For the first two subtasks, we can just simulate. $NK$ minutes will suffice because the sequence of positions of an individual cow will start repeating within that time.

Now, onto the full solution. After the first $K$ swaps, we compute where each cow ends up. If a cow started at the $i$-th position, let its new position be $p_i$. Let’s also track the set $s_i$ of all positions that cow $i$ reached during the $K$ swaps. This does not take too much memory because the sum of the sizes of all sets $s_i$ is bounded by $2K+N$ (every swap, at most two cows move, thus adding at most two elements to the sets).

Let’s build a directed graph on the positions that shows how the cows move every $K$ swaps. We have $N$ directed edges from all $i$ to $p_i$ $(1 \le i \le N)$. This graph is a bunch of cycles because after $K$ swaps, there is exactly one cow in each position, so the outdegree and indegree of each node is one. Therefore, the graph is a bunch of disjoint cycles (as with Swapity Swapity Swap).

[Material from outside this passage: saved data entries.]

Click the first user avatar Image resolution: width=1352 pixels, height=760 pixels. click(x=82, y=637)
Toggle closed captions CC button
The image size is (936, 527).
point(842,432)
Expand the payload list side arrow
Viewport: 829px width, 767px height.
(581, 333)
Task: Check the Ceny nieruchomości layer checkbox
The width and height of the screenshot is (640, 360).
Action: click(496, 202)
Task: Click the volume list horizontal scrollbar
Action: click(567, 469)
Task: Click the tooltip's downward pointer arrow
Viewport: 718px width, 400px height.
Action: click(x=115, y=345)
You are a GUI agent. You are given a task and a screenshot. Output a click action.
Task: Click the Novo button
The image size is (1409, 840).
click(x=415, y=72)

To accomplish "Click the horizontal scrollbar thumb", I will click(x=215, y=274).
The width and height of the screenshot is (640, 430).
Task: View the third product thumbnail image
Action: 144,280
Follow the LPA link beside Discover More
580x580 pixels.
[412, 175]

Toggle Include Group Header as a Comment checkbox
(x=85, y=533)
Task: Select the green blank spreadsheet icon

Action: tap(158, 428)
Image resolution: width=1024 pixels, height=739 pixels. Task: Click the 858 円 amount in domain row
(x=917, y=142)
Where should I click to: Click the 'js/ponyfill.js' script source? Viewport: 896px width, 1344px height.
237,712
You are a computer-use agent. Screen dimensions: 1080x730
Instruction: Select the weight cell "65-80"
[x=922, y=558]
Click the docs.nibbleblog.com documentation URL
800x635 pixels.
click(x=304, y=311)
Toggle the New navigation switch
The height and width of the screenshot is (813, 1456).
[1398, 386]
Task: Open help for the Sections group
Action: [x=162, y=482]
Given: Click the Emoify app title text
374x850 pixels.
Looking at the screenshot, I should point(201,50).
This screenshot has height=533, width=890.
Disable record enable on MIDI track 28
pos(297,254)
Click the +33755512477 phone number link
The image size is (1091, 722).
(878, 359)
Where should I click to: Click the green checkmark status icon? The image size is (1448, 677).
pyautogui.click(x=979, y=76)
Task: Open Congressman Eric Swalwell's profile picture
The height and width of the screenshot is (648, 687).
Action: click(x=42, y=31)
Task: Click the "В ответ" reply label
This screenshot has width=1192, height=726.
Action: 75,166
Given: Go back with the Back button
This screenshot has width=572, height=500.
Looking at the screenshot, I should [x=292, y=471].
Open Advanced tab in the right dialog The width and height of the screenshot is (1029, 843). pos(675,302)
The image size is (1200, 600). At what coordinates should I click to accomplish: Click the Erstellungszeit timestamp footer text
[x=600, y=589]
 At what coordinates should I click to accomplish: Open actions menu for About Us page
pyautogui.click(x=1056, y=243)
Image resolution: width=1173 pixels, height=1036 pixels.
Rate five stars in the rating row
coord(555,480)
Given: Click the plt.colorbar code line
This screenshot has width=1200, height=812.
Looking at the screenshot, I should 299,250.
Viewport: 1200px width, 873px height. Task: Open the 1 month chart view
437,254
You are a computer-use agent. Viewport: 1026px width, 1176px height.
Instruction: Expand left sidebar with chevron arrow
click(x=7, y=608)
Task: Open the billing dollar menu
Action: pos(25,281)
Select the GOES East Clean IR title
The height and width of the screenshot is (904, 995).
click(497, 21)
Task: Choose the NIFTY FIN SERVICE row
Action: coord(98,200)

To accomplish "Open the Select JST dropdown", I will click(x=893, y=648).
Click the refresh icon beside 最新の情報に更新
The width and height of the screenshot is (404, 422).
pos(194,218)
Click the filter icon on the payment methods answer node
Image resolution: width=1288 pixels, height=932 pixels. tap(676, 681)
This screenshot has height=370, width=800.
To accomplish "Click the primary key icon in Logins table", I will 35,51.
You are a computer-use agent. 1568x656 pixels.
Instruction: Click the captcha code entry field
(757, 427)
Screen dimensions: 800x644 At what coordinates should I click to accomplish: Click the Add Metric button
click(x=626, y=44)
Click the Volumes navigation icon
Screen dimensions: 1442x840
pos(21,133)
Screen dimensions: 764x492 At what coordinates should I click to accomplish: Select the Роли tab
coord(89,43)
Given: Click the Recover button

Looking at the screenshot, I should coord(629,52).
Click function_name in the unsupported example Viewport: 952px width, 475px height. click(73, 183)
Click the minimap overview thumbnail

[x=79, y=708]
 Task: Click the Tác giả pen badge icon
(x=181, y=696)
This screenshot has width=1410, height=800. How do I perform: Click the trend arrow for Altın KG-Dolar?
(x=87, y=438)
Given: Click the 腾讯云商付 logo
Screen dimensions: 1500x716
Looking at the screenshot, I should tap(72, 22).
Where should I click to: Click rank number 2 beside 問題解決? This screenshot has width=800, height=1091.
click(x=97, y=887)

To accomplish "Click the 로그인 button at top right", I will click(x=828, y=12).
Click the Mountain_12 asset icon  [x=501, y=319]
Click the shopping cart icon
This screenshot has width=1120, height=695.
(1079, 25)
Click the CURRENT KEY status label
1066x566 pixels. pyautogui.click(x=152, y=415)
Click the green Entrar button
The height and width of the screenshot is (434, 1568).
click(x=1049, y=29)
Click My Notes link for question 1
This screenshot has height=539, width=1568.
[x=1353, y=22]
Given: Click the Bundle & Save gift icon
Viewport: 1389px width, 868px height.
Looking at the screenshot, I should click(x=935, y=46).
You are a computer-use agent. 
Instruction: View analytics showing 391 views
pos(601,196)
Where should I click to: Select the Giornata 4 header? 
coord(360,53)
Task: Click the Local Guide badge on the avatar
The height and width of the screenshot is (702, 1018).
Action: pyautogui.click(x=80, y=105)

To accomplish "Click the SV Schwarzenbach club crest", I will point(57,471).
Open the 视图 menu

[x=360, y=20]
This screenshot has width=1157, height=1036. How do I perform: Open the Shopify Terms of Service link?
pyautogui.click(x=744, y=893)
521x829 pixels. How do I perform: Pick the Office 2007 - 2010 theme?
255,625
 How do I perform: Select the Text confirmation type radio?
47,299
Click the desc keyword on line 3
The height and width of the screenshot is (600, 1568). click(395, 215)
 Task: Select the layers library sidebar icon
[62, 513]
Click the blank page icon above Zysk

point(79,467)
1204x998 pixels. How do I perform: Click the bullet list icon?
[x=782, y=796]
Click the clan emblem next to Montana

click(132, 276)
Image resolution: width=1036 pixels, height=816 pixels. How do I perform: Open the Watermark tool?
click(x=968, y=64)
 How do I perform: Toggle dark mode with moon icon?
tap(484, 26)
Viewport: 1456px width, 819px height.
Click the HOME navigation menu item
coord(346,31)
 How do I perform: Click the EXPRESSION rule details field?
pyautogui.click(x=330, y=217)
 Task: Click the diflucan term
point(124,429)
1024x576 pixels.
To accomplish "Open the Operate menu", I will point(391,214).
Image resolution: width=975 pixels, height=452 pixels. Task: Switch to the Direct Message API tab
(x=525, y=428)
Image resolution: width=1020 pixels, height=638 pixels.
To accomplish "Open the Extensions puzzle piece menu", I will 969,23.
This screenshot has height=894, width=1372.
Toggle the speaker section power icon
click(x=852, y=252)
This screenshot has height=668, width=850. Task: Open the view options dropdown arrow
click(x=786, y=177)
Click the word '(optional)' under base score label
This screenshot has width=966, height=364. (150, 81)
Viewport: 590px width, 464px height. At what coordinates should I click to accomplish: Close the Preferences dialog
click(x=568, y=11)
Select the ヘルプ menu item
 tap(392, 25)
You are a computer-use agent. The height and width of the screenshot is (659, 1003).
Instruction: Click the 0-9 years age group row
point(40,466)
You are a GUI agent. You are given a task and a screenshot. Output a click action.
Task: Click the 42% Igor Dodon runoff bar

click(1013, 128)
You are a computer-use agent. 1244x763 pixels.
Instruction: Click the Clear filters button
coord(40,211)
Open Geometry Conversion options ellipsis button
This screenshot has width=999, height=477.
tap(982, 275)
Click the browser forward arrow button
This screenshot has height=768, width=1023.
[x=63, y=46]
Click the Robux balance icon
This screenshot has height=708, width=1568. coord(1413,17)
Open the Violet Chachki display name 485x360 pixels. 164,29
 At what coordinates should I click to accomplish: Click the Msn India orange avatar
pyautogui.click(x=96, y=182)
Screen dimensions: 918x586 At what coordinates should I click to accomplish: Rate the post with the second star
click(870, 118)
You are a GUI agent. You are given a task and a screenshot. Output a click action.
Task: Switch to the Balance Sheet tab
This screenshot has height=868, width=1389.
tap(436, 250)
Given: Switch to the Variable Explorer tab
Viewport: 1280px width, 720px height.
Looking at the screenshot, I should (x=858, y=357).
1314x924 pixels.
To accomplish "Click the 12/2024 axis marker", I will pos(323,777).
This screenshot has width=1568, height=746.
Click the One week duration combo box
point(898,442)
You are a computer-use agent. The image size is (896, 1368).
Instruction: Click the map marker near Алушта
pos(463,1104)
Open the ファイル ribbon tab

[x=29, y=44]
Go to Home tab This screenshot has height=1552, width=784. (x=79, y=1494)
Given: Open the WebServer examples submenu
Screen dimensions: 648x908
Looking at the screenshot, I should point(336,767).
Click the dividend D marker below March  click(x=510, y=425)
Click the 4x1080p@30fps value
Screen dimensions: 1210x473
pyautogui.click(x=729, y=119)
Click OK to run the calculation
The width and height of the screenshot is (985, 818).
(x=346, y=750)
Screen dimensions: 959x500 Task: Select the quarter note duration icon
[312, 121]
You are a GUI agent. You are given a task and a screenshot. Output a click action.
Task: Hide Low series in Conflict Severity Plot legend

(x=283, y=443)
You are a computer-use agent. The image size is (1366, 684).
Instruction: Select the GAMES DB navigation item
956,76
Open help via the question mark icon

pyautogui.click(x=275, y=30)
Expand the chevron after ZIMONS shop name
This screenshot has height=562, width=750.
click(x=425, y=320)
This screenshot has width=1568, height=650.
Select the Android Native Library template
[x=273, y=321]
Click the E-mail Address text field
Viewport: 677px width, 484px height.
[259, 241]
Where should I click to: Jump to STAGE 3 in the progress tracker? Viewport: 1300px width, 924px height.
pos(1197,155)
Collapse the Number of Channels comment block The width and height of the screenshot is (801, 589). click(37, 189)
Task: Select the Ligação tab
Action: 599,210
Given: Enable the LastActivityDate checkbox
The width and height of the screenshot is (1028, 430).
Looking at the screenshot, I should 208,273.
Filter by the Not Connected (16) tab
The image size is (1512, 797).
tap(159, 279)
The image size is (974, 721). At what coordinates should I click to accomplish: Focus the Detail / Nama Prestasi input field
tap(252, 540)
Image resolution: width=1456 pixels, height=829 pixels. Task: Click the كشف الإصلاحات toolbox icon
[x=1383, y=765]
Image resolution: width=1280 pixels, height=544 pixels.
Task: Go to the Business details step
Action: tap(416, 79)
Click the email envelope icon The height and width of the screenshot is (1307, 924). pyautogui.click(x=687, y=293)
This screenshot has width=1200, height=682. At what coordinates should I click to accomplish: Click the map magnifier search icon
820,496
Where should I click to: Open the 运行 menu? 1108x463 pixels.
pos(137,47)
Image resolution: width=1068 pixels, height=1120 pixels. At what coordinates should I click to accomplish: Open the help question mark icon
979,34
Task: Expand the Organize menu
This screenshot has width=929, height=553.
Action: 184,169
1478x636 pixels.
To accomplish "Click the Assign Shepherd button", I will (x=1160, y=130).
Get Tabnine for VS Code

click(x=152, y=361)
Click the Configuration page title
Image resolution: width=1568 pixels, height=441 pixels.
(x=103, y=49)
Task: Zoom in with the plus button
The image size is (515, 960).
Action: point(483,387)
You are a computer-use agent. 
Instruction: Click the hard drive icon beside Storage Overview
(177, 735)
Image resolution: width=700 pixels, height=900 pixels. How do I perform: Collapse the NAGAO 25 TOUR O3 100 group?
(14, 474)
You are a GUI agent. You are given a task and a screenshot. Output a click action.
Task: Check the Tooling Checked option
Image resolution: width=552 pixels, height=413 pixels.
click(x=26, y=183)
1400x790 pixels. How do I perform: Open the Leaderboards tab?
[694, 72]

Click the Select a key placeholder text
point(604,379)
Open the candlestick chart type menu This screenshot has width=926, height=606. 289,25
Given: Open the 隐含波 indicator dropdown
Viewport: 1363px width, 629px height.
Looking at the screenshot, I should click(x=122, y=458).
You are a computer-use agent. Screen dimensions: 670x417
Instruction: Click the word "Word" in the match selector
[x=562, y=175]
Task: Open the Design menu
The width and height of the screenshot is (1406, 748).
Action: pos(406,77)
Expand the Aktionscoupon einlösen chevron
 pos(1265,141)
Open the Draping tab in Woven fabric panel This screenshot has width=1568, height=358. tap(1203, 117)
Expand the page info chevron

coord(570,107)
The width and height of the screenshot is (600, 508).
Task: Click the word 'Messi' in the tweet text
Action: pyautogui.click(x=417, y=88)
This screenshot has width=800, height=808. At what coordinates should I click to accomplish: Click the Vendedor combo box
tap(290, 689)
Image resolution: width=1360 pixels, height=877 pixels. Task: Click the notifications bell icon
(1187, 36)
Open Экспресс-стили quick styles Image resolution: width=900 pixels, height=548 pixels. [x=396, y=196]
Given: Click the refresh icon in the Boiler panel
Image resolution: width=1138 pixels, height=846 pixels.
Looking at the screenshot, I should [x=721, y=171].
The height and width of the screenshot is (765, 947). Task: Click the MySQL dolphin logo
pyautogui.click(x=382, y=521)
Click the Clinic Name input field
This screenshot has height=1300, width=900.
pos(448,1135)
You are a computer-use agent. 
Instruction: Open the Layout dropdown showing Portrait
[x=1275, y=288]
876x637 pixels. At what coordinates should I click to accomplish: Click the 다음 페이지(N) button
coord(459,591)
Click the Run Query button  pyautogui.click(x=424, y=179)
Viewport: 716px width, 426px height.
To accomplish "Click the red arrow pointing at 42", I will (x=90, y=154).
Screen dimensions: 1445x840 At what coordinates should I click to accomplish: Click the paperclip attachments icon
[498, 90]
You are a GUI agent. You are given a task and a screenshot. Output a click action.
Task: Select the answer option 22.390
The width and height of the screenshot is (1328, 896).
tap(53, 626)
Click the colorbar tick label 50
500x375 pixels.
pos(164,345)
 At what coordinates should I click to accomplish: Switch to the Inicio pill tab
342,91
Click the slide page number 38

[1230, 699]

We claim that the answers for all cows in the same cycle are the same. Because everything repeats every $K$ swaps, if two cows have ever been in the same position after a multiple of $K$ swaps, they would visit the same positions eventually. After $K$ swaps, cow $i$ goes to position $p_i$, so the answers for cow $i$ and cow $p_i$ are the same. This logic extends to every cow in the cycle (the answer for cow $p_i$ is equal to cow $p_{p_i}$ and so on).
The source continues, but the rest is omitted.